→ **SOAL A**:
Berapa ukuran ruangan yang disebut dapur redaksi dalam tulisan tentang dapur redaksi?
→ **SOAL B**:
Sambung tulisan tentang dapur redaksi, dimulai setelah kalimat terakhir yang tercantum.

LPMMISSI.COM – Ada perasaan kosong yang menguar dalam ruangan berukuran tiga kali enam meter atau ruang yang biasa kami sebut sebagai dapur redaksi ini. Perasaan itu muncul sedari pagi, ketika poster-poster selamat yang ditebarkan untuk mahasiswa-mahasiswi yang telah merampungkan studinya membanjiri kanal-kanal media sosial.
Dari naungan tempat ini pula, kami juga turut melepas tiga kawan kami. Setelah sedikit perayaan kecil selesai, manusia lainnya yang sudah bisa digojloki dengan kalimat “mahasiswa semester tua” kembali pada tatapan hampa. Sementara di hadapan kami tersisa jajan pasar sisa jamuan.
Sebagai siasat untuk menghibur diri, kuputuskan untuk mengambil beberapa buku yang tertata berdasarkan genre yang ada. Mulai dari sastra, self improvement, sejarah, dan jenis lain seperti regulasi, klipingan koran maupun majalah. Dari sekian banyak variasi tersebut, entah mengapa buku laporan tahunan rektorlah yang terpilih.

→ **DATA YANG DIBERIKAN**:
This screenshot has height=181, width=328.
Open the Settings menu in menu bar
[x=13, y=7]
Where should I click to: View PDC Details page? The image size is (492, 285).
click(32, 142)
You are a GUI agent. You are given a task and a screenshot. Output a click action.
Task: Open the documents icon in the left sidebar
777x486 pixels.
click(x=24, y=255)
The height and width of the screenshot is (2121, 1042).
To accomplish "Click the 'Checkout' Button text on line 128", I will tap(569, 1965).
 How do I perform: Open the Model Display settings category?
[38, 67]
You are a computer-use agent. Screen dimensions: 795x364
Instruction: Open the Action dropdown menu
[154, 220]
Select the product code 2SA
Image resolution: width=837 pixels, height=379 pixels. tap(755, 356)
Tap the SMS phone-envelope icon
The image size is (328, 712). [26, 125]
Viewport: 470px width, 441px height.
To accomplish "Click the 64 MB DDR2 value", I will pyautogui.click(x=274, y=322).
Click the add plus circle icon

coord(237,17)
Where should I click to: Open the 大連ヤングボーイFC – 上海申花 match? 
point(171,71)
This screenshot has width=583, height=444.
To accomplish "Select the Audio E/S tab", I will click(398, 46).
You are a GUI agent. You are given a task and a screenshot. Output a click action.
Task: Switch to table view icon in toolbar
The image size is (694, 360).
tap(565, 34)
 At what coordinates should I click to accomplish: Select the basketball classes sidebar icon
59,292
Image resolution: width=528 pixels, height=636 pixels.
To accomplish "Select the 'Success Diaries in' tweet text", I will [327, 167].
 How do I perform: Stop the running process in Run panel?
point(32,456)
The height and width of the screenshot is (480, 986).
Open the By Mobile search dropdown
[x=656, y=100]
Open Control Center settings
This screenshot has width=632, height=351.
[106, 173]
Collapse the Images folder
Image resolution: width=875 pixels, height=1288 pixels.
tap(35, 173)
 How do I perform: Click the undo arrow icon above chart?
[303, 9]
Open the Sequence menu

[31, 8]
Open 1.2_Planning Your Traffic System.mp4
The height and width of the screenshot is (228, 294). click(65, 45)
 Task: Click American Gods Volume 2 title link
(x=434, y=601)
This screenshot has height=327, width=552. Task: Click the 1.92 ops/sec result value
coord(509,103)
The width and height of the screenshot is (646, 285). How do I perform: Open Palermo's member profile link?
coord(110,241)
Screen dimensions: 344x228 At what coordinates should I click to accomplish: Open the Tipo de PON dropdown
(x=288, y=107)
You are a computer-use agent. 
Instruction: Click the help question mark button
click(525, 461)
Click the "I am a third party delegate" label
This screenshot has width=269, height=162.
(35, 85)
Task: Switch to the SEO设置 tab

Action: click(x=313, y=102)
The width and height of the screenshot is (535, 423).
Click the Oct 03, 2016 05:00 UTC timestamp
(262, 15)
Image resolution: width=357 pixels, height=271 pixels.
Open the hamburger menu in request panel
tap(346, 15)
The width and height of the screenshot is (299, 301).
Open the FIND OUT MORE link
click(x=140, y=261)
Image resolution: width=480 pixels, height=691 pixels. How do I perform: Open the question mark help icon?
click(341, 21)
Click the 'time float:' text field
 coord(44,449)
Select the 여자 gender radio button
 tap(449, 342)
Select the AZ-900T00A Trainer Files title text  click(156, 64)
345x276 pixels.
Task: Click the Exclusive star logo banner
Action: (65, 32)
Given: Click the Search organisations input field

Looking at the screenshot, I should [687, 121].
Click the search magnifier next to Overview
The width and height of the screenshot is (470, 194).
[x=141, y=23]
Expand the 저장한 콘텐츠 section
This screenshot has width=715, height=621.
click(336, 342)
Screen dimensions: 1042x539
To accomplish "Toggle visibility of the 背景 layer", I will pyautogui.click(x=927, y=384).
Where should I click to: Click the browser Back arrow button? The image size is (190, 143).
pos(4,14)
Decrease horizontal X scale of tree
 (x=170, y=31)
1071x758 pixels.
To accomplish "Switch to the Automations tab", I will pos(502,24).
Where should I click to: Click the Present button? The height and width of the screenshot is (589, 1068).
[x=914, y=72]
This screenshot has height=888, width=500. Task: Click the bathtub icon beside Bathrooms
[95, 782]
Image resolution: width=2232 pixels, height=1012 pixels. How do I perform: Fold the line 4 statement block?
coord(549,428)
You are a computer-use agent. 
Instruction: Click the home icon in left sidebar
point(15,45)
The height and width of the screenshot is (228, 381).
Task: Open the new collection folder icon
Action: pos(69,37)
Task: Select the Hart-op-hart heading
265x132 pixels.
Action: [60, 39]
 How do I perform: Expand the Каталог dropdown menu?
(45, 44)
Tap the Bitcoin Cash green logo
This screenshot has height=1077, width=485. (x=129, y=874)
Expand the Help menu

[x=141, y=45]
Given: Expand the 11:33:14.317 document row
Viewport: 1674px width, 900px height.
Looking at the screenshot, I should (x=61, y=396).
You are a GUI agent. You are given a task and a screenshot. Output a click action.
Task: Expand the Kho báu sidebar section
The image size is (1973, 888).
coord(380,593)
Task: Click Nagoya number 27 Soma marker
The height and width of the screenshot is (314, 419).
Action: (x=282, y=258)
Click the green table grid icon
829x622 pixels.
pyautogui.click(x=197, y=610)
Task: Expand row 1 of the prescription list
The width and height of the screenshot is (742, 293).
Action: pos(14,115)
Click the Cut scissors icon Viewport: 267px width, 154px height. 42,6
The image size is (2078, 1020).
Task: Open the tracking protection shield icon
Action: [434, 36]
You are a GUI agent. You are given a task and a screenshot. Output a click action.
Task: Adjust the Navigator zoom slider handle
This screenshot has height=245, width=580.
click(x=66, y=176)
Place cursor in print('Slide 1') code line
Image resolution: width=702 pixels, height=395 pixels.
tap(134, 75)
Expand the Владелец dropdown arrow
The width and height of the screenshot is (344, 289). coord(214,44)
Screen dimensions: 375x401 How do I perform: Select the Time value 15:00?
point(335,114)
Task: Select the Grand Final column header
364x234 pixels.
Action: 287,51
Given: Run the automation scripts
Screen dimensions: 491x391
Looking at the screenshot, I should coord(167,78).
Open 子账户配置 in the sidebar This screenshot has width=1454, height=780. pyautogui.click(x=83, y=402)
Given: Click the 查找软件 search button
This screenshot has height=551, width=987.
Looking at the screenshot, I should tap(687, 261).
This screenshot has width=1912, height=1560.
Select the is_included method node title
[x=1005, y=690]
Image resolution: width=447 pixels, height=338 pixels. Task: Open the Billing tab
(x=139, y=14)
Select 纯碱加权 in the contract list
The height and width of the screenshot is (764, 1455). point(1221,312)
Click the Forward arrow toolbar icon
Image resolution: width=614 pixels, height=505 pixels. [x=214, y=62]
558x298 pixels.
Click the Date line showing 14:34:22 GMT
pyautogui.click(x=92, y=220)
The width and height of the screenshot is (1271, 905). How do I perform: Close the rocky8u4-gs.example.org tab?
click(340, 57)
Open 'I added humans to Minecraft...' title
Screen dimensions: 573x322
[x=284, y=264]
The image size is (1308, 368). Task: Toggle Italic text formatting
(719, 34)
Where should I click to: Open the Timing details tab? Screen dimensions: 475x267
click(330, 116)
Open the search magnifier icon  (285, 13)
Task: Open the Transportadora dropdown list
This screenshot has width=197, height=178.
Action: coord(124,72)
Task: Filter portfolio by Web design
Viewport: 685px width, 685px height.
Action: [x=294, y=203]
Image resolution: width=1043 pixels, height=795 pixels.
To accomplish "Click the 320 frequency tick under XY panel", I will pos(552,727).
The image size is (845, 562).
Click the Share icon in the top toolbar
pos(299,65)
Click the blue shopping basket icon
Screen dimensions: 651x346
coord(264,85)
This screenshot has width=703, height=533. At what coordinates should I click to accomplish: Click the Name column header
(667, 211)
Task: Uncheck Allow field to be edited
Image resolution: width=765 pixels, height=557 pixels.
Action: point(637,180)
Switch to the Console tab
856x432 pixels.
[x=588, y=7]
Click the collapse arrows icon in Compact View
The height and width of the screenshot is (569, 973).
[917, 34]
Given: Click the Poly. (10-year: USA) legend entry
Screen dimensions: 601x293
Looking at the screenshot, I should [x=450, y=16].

→ **JAWABAN A**:
Tiga kali enam meter.

→ **JAWABAN B**:
Sebenarnya ada sebuah kebanggaan tersendiri ketika melihat beragam pencapaian yang berhasil ditorehkan oleh mereka yang menjadi bagian dari kampus kami, universitas yang yang mendeklarasikan dirinya sebagai kampus kemanusiaan dan peradaban. Kampus yang selama tahun 2021 menyabet 94 medali pada tingkat nasional. Apalagi pada kuartal ketiga ini kampus hijau sukses melepas 1530 wisudawan yang 758 diantaranya lulus pada semester tujuh.
“Apakah tepat waktu itu penting?” celetukku pada yang lain.
“Ya penting juga, aku pun gak mau kalau sekadar menjadi donator tetap kayak gini,” respon salah satu dari kami yang baru saja mendapat orderan foto wisuda.
“Iya, aku kemarin sewaktu pulang ke rumah aja ditanya sama mamaku; berarti masih sisa satu semester lagi kan?” tutur yang lain menirukan gaya bicara ibunya.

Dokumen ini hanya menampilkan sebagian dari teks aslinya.